Then, in 1967, Bonnie and Clyde made Pollard familiar to his contemporaries, leading to an odd detour when he ran for President in 1968. It was a spoof campaign, but did spawn a single, recorded by Jim Lowe, a fifties artiste who had a big hit with The Green Door back then. "Hey man, President of what?!" asks the song at the end, but terrible timing prevented it from being a hit, for it sampled Robert F. Kennedy in the lyrics, just before he was assassinated. Nobody found it funny anymore, and Pollard's persona was channelled elsewhere. As for the ditty itself, it was what was commonly called back then "a goof" and is now a relic of another age.

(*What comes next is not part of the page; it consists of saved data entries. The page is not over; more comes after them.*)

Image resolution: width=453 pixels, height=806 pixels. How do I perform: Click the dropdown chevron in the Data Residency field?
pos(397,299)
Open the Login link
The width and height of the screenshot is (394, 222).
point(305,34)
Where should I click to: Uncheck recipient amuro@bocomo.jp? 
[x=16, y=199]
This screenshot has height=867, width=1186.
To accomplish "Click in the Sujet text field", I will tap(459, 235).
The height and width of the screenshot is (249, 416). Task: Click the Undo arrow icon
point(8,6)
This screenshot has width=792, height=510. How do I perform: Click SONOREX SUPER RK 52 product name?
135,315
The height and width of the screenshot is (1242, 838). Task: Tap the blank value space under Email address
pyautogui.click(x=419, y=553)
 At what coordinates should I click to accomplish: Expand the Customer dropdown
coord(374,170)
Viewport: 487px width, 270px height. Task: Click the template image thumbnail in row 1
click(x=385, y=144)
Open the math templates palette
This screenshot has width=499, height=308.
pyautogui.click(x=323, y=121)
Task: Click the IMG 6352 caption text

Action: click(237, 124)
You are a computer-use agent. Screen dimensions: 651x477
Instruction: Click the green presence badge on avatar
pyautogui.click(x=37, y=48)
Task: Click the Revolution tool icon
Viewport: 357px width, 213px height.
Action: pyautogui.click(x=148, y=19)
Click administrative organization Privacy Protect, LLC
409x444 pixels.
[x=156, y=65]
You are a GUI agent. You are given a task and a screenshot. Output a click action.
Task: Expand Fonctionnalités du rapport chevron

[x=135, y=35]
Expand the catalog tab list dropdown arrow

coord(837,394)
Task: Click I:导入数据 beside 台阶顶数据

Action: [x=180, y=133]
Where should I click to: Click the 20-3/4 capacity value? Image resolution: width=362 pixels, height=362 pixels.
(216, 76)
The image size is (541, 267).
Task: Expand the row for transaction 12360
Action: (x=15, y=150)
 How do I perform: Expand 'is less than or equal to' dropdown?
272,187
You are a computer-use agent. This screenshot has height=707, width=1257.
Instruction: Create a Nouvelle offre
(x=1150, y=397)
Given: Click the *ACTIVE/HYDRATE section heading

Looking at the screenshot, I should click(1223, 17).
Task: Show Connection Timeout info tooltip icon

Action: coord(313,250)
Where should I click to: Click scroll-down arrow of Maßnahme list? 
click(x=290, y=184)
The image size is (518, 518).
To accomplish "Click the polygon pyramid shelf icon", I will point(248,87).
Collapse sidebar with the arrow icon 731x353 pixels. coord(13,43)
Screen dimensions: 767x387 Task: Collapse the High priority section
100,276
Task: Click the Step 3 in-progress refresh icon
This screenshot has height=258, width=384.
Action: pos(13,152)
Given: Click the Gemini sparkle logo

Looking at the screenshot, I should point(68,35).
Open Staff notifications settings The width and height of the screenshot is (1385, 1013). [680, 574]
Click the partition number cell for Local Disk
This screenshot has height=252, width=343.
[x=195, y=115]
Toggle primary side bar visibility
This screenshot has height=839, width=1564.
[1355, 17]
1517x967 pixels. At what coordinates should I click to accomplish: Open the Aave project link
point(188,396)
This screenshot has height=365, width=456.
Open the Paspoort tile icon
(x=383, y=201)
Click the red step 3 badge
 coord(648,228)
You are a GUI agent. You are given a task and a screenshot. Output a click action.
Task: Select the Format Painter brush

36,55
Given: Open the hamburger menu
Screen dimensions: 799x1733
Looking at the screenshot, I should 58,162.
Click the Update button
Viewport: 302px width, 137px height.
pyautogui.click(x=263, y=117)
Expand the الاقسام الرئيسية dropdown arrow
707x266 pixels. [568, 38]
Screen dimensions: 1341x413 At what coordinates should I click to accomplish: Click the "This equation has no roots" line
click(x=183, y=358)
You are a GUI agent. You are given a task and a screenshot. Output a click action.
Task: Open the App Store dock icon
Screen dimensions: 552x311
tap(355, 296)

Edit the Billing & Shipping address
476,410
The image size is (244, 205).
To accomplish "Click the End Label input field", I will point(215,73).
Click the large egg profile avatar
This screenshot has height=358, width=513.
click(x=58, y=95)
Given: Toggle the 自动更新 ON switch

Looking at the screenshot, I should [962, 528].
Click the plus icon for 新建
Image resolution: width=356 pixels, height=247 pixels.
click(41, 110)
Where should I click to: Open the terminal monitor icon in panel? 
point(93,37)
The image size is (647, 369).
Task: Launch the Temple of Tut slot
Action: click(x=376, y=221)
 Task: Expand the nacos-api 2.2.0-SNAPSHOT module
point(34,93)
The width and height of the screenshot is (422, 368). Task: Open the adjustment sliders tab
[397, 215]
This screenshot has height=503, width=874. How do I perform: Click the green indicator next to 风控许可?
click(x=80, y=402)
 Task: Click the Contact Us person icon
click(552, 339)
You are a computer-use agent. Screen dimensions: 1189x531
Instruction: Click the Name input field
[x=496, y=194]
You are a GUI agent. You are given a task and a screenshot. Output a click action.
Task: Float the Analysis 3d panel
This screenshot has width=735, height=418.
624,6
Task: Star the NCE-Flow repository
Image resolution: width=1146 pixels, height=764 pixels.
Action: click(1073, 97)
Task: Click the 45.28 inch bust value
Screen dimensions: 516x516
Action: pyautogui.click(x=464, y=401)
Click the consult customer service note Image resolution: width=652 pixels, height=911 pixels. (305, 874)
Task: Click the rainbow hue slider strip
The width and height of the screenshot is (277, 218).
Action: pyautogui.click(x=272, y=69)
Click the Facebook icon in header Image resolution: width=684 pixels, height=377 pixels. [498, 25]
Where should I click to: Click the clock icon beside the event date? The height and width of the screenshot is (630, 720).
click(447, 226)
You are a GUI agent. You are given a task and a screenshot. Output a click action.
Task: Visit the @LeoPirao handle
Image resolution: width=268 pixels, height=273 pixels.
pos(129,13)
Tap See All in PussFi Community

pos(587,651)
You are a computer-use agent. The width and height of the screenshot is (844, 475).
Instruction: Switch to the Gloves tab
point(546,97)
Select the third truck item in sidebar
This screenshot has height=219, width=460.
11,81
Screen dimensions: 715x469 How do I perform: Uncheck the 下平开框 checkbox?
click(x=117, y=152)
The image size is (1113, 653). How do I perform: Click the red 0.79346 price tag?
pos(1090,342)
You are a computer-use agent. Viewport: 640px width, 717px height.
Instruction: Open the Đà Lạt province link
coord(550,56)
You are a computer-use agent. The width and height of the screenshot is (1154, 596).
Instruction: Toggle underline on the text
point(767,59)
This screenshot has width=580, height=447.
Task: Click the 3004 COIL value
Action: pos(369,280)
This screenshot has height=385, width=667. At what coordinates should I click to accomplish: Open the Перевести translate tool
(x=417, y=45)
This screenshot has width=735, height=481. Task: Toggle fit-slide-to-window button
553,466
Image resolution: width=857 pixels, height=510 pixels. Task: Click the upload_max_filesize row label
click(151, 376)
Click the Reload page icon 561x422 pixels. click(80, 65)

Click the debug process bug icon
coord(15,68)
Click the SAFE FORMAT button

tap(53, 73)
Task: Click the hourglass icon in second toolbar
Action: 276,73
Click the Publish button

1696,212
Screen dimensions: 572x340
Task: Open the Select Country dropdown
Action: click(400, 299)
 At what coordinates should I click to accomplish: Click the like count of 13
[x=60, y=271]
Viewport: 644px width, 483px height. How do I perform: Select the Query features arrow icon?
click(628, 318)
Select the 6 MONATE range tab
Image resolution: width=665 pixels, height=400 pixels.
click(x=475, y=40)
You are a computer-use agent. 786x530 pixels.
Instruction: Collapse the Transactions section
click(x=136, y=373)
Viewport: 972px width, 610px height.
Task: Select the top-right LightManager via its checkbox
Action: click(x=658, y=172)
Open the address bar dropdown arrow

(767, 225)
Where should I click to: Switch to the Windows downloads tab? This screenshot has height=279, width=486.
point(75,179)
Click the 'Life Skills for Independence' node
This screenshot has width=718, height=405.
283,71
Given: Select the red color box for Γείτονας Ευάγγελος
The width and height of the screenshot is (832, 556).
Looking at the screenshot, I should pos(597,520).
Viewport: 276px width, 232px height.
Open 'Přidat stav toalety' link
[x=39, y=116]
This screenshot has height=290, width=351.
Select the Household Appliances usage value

Come the seventies, Pollard began to secure the occasional lead, most obviously alongside Robert Redford in disillusioned biker drama Little Fauss and Big Halsey, and as Billy the Kid in Dirty Little Billy, but more often support or at least co-starring parts were what he was offered. In 1975, like many Americans before him, he went to Italy to appear in Lucio Fulci's violent Western The Four of the Apocalypse with actual leads Fabio Testi and Lynne Frederick. The four were a group of prisoners released after a massacre kills everyone in town, and they make their way to safety across rough terrain - or that's the idea.
Pollard's Clem did not make it to the final act, but before that he showed off his risk-taking willingness as his character was an alcoholic willing to debase himself for his next drink. Hidden under a bushy beard, he meets up with Tomas Milian (always a bad sign) who proceeds to get the quartet high on peyote (this was an acid Western, after a fashion) and then roundly abuse them when they are insensible; he even spits whiskey into Clem's greedy mouth. After getting shot (spoilers!) he takes a long time to die, by which time the foursome is starving, so the craziest of them feeds the remaining three Clem's left buttock without them knowing (!).
That summed up the madness Pollard would bring to even his smallest appearances, and they did get smaller the longer his career went on. Nevertheless, he was handy to have around as producers cast him for a few scenes to energise a project that needed something quirky to sustain the audience's attention, should it be flagging. A case in point was 1992's Split Second, which was a 2000 A.D. comic book-style science fiction/horror/action hybrid with a very irreverent sense of humour. When the production hit difficulties, it was clear someone was necessary to energise the closing sequences and give that extra je ne sais quoi.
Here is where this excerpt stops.